*Data items*:
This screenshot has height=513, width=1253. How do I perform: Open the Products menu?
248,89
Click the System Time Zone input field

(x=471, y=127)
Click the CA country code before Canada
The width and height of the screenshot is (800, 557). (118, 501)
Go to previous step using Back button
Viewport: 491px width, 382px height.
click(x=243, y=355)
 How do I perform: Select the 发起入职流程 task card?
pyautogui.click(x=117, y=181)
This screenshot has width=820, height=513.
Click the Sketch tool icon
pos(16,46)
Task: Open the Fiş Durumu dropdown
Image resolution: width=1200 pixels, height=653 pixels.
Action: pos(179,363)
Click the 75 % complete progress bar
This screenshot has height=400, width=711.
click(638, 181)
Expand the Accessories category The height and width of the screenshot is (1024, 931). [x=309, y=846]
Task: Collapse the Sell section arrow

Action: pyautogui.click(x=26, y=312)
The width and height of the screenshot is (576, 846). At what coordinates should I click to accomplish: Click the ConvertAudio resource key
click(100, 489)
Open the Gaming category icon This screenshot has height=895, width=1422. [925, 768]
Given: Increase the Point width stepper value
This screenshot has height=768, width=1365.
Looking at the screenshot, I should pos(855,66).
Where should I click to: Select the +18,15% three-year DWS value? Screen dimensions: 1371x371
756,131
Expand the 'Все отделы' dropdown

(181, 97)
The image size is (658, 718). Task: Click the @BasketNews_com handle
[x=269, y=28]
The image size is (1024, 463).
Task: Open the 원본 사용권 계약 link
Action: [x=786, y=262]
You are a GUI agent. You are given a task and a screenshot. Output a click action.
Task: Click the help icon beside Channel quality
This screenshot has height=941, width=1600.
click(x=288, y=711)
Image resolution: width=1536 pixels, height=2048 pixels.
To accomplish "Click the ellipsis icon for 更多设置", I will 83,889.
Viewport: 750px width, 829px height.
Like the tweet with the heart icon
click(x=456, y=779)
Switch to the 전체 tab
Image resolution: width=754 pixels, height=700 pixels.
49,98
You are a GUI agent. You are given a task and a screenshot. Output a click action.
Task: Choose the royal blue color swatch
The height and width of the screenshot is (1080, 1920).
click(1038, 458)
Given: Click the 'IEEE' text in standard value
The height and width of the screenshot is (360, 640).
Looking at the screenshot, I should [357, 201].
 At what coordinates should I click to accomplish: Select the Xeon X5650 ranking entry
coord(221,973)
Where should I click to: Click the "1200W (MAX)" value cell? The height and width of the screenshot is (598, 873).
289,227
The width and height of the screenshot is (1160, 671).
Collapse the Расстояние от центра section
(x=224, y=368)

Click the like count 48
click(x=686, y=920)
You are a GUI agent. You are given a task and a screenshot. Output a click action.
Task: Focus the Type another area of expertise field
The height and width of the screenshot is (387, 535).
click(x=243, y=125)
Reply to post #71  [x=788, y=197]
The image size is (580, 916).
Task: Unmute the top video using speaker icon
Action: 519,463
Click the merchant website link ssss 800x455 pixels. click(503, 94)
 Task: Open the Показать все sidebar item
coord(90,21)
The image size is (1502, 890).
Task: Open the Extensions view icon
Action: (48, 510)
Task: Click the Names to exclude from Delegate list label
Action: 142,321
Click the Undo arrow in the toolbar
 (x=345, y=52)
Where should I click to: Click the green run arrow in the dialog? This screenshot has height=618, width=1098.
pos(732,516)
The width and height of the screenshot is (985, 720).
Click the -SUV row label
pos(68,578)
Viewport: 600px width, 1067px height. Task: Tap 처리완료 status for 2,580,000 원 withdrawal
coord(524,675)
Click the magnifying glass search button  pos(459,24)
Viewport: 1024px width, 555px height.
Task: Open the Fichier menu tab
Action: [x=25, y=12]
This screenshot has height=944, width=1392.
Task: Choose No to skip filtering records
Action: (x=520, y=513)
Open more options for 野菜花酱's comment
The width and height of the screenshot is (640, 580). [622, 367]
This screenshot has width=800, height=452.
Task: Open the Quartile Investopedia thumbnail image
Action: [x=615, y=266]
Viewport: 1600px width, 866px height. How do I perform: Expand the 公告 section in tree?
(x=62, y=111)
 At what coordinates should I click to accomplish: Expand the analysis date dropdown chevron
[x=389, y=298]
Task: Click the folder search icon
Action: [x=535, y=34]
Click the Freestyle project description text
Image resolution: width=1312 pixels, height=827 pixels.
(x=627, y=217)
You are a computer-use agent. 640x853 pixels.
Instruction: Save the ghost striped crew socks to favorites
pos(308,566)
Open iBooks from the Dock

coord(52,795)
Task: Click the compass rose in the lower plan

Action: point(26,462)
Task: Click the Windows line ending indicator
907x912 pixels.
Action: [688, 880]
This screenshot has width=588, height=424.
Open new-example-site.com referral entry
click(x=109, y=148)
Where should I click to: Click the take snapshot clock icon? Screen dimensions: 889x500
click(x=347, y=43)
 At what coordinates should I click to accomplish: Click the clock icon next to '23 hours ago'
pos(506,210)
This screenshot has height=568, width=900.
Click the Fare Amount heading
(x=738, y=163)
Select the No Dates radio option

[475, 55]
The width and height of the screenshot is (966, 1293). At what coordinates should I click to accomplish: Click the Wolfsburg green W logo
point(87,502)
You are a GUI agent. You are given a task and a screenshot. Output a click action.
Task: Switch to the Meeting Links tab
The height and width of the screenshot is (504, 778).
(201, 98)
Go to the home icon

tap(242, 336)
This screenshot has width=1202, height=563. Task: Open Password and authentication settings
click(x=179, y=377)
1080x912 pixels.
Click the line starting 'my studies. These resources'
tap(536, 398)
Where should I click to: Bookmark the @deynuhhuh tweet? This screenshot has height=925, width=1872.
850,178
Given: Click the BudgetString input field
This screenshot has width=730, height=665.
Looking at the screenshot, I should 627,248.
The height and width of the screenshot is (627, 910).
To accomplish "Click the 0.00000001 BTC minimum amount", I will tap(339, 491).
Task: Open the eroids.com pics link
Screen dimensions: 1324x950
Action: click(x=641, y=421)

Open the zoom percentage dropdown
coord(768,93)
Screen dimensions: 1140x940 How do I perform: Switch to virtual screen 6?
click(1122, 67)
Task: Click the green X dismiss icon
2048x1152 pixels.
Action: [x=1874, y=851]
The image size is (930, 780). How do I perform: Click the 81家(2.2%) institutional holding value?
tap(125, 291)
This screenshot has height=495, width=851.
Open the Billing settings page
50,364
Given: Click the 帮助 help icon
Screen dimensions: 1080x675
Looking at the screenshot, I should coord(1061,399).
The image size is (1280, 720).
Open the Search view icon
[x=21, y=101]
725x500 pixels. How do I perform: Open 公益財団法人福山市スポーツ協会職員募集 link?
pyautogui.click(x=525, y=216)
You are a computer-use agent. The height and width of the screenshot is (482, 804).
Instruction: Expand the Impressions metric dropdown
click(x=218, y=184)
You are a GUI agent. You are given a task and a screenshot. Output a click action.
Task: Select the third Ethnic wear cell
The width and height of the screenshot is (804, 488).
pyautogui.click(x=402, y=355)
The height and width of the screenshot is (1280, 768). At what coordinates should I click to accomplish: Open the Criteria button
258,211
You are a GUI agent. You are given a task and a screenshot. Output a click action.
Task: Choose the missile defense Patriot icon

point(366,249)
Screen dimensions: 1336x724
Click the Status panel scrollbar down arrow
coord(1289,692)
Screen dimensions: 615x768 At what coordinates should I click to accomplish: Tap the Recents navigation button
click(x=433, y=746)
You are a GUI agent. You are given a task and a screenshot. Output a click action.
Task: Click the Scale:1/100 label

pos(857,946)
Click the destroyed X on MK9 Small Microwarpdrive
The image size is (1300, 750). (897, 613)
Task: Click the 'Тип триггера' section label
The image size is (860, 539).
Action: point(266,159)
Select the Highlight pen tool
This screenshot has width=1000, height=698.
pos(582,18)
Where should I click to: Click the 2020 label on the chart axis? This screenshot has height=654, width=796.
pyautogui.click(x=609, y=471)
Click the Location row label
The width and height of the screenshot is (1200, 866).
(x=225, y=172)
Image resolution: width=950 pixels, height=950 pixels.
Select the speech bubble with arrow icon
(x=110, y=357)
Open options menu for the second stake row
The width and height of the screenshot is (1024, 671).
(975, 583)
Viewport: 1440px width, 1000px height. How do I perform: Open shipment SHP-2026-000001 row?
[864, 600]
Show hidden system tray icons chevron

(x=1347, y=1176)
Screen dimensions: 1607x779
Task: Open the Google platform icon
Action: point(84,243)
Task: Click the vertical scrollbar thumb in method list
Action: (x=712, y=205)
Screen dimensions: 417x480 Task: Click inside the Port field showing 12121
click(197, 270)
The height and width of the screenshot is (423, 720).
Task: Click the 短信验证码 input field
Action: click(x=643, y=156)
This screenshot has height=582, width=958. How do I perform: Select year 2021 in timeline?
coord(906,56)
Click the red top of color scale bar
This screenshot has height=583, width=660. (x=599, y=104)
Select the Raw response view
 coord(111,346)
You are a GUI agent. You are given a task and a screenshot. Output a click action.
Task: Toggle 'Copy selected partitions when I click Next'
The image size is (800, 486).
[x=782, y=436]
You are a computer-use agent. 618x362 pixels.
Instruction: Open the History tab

*Exercise aim*: Where a line above contains the word "text", copy that line.

*Answer box*:
Given: Click the 'IEEE' text in standard value
Click the Freestyle project description text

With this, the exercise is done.